Data Handling¶

Description¶

The Data Handling module facilitates the preparation of raw data for machine learning experiments using the DataHandler class.

Main Class¶

class DataHandler¶

A class for handling dataset operations including creation, enhancement, splitting, and saving images.

__init__()¶: Initializes the DataHandler.

load_dataset(data: tf.data.Dataset | dict | pandas.DataFrame)¶

Loads a dataset from the given data and stores it in the ‘datasets_container’ under ‘complete_dataset’.

Parameters:

data (Union[tf.data.Dataset, dict, pandas.DataFrame]) –

The data to load. It can be:

A TensorFlow dataset of tuples (image, label), where image shape is (height, width, 1|3).
A dictionary or pandas DataFrame with ‘path’ and ‘label’ columns.

prepare_datasets(dataset_names: List[str] | None = None, batch_size: int | None = None, shuffle_seed: int | None = None, prefetch_buffer_size: int = tf.data.experimental.AUTOTUNE, repeat_num: int | None = None)¶

Prepares datasets by applying transformations and updates them in the ‘datasets_container’.

Parameters:

dataset_names (Optional[List[str]]) – The names of the datasets to enhance. Can be ‘complete_dataset’ or any split datasets (‘train_dataset’, ‘val_dataset’, ‘test_dataset’). If None, all datasets are processed.
batch_size (Optional[int]) – The batch size for the dataset. If None, no batching is applied.
shuffle_seed (Optional[int]) – The seed for shuffling. If None, no shuffling is applied.
prefetch_buffer_size (int) – The prefetch buffer size. Defaults to tf.data.experimental.AUTOTUNE.
repeat_num (Optional[int]) – The number of times to repeat the dataset. If None, no repetition is applied.

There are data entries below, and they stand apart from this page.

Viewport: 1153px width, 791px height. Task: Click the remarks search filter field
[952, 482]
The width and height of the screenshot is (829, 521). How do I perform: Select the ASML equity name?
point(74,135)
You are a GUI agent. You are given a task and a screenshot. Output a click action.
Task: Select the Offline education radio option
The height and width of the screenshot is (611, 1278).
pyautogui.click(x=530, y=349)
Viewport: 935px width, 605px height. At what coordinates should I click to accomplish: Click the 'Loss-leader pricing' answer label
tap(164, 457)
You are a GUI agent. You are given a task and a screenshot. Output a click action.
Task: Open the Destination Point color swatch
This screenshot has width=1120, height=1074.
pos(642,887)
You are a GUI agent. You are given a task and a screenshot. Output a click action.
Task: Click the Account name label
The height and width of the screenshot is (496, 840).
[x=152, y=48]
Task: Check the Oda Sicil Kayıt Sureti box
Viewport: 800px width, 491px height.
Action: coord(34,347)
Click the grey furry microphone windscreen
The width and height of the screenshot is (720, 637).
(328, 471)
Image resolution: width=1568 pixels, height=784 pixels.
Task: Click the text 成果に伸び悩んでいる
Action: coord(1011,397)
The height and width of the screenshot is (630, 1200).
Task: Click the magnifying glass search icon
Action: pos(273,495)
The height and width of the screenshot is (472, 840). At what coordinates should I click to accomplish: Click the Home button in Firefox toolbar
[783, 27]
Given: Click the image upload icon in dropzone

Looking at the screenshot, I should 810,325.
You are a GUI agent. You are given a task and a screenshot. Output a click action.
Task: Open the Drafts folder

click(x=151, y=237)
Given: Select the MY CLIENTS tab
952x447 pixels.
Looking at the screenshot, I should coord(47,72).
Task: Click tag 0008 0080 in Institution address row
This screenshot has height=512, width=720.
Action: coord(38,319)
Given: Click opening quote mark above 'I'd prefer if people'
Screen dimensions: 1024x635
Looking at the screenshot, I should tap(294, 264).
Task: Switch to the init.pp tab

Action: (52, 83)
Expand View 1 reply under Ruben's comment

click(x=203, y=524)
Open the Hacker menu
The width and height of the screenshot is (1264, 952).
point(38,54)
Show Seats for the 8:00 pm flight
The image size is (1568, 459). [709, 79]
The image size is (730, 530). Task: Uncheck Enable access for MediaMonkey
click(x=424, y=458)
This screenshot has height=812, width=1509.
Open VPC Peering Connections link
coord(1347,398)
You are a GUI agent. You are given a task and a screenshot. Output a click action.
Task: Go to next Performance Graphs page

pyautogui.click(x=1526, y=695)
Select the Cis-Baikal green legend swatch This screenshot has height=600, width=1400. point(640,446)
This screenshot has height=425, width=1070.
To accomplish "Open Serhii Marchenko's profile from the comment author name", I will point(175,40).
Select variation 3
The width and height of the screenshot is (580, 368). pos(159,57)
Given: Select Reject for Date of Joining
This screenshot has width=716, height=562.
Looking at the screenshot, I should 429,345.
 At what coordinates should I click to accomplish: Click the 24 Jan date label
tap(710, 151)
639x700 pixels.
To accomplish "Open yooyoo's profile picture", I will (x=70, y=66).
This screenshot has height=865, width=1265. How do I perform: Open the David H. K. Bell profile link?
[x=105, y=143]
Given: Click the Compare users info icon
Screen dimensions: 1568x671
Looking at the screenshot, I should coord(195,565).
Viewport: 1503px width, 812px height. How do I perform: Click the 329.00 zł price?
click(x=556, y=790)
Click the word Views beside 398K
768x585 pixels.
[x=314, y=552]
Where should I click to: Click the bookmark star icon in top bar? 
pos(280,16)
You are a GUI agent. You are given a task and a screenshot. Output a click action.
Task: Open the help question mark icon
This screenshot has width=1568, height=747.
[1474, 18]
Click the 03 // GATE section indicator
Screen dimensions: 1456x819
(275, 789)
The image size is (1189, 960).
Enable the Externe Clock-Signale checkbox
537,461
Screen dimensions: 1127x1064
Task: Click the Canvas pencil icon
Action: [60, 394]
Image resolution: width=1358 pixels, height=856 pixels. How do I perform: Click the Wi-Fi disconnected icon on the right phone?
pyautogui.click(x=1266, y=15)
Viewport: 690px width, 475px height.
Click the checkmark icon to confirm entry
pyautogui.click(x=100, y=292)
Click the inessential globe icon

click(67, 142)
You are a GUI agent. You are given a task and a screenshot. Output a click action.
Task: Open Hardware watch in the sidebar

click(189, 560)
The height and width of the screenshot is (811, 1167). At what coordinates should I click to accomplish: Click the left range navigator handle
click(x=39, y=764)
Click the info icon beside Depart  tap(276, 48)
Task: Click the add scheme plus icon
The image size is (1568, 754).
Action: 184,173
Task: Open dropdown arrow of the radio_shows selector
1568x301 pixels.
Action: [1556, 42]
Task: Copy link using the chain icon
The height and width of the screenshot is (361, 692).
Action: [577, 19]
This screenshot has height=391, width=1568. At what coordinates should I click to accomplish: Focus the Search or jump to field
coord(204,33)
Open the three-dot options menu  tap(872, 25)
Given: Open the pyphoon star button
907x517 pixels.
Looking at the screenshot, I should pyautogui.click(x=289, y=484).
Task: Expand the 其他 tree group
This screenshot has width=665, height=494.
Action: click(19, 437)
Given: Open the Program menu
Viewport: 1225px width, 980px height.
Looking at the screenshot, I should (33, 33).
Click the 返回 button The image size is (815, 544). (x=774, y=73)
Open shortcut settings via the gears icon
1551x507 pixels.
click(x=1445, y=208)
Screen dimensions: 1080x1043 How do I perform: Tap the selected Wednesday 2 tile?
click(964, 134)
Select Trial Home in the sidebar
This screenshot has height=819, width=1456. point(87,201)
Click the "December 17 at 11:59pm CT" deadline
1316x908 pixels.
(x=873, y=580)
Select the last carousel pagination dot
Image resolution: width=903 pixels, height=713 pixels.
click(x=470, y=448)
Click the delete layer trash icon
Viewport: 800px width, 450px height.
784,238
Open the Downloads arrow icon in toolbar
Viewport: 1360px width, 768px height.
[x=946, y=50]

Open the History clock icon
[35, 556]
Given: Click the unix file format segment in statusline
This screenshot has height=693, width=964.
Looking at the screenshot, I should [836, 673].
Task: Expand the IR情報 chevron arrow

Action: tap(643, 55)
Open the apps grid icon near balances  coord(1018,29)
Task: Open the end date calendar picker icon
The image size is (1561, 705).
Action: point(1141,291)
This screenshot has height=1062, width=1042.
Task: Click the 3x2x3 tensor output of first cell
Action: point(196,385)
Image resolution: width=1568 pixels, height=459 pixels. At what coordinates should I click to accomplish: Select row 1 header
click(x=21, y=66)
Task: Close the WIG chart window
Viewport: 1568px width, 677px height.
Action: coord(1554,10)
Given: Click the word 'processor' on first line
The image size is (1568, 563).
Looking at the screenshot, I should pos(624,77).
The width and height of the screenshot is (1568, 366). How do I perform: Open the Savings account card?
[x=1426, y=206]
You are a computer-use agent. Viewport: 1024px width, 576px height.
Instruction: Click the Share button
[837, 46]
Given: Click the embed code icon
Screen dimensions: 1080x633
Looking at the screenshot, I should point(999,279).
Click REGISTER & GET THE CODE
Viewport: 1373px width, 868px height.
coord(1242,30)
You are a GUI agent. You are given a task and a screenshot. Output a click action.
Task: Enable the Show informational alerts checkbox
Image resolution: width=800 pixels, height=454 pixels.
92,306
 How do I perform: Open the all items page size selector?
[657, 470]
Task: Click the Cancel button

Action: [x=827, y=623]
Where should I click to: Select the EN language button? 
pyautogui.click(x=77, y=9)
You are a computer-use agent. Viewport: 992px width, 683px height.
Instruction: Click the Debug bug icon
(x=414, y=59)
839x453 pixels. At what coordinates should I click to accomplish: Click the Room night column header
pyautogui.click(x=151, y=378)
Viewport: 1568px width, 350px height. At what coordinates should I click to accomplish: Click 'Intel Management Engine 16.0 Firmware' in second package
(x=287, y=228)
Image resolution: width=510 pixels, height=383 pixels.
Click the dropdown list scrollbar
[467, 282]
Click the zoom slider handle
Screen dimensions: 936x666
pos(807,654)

split_dataset(train_split: float = 0.8, val_split: float = 0.1, test_split: float = 0.1, dataset_size: int | None = None)¶

Splits ‘complete_dataset’ into ‘train_dataset’, ‘val_dataset’, and ‘test_dataset’. Removes the ‘complete_dataset’ after splitting.

Parameters:

train_split (float) – Proportion of the dataset for training. Defaults to 0.8.
val_split (float) – Proportion of the dataset for validation. Defaults to 0.1.
test_split (float) – Proportion of the dataset for testing. Defaults to 0.1.
dataset_size (Optional[int]) – The dataset size. If None, the size is determined using the ‘cardinality’ method.

save_images(output_dir: str, prefix: str | Callable[[Any], str] | None = None, num_images: int | None = None)¶

Saves images from the dataset to a specified directory.

Parameters:

output_dir (str) – The directory to save the images.
prefix (Optional[Union[str, Callable[[Any], str]]]) – The prefix for the image files. If callable, it should take the label as input and return a string. If None, a default prefix is used.
num_images (Optional[int]) – The number of images to save. If None, the complete dataset is taken.

backup_datasets()¶: Creates a backup of the current dataset container.

restore_datasets()¶: Restores the dataset container from the backup.